A parte final do discurso incentivava ao trabalho, à criação de riqueza, ao desenvolvimento e justiça social, à liberdade responsável, porque, só por este caminho, era possível construir uma Verdadeira Democracia.

A Praça e as ruas adjacentes estavam repletas de povo que rejubilava a cada frase dos oradores, aplaudindo entusiasticamente.  

Os discursos que se seguiram eram cada vez mais diferentes do meu, até que o último orador, em arrebatamento quase brutal, apelou à destruição de tudo o que fora construído durante a “Longa Noite Fascista” – enquanto apontava para o edifício em construção da FNAT (INATEL).

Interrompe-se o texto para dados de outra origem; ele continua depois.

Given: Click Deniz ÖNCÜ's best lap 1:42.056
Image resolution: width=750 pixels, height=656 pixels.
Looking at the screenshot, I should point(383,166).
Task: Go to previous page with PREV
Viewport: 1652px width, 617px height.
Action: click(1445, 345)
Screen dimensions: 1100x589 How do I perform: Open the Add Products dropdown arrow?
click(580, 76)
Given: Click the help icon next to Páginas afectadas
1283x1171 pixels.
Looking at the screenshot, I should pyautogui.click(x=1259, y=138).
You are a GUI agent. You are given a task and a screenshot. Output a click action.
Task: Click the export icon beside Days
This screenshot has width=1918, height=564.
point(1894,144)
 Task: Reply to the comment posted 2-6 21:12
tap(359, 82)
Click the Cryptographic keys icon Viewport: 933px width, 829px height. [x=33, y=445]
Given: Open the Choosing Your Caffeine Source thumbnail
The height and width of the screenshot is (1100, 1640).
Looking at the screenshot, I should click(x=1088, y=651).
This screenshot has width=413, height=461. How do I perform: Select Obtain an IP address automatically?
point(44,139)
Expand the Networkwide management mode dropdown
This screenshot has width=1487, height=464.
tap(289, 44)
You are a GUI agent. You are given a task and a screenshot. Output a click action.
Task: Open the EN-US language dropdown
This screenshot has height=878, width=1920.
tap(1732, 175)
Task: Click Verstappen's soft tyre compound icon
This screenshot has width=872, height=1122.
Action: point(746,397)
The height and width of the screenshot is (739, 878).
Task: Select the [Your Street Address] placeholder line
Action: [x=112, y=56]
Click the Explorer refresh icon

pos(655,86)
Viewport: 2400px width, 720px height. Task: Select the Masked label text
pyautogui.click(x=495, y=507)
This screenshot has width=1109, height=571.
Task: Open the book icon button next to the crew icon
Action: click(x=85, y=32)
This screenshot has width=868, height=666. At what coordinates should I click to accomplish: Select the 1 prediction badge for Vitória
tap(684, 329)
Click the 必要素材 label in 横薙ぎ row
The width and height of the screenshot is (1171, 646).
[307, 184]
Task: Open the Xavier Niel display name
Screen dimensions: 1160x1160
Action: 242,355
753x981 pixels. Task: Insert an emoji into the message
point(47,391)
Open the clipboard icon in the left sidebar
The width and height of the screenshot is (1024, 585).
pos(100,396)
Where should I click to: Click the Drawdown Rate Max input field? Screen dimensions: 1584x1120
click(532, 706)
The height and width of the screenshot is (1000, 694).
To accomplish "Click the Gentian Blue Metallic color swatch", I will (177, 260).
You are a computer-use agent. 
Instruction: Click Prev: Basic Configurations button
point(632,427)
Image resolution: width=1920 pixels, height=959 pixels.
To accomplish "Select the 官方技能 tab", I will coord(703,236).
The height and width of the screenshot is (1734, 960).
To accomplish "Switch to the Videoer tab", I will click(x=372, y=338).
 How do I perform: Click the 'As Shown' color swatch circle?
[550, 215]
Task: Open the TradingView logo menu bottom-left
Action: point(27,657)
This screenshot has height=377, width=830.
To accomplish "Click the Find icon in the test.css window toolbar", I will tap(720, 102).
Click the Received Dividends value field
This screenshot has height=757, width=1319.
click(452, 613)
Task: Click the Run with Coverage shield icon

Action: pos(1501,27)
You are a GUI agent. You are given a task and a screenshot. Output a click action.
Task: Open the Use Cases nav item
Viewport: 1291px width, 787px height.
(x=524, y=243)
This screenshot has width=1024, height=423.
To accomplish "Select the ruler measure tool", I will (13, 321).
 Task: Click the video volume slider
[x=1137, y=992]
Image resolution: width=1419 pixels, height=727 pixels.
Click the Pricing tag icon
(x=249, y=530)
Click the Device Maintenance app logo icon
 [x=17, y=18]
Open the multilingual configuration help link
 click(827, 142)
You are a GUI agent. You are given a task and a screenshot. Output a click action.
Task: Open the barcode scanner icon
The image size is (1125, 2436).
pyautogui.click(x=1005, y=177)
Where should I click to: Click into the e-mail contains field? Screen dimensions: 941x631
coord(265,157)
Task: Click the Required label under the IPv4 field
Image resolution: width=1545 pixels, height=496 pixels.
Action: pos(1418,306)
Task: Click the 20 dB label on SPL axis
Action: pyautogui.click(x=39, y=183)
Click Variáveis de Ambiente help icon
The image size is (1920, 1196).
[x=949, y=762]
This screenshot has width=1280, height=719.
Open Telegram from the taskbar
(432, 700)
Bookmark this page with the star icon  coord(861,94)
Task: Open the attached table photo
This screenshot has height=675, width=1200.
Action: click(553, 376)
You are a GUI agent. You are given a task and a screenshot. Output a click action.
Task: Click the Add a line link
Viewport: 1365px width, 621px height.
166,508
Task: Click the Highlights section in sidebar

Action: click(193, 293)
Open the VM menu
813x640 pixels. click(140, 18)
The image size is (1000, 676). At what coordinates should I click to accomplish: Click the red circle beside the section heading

Foi nesse momento que parei de fotografar este evento memorável. O discurso desta “notável personalidade política” deixou-me prostrado. As minhas ideias e ideais estavam afinal tão díspares das deste reputado político, que me senti defraudado a ponto de não querer sequer revelar os filmes. Algo me fez recuar e, mercê dessa decisão, mais de 20 anos depois, essas fotografias viram a luz do dia e estão por aí, para retratar o que, provavelmente foi o momento mais significativo relacionado com o 25 de Abril de 1974 em Vila da Feira. Dali em diante, fez-se o caminho que a história nos revela. Estamos ainda numa democracia incompleta, face ao entusiasmo e às promessas de quem nos foi governando. Possivelmente tudo seria diferente, se outras elites menos extremistas e interesseiras tivessem conduzido os destinos deste País.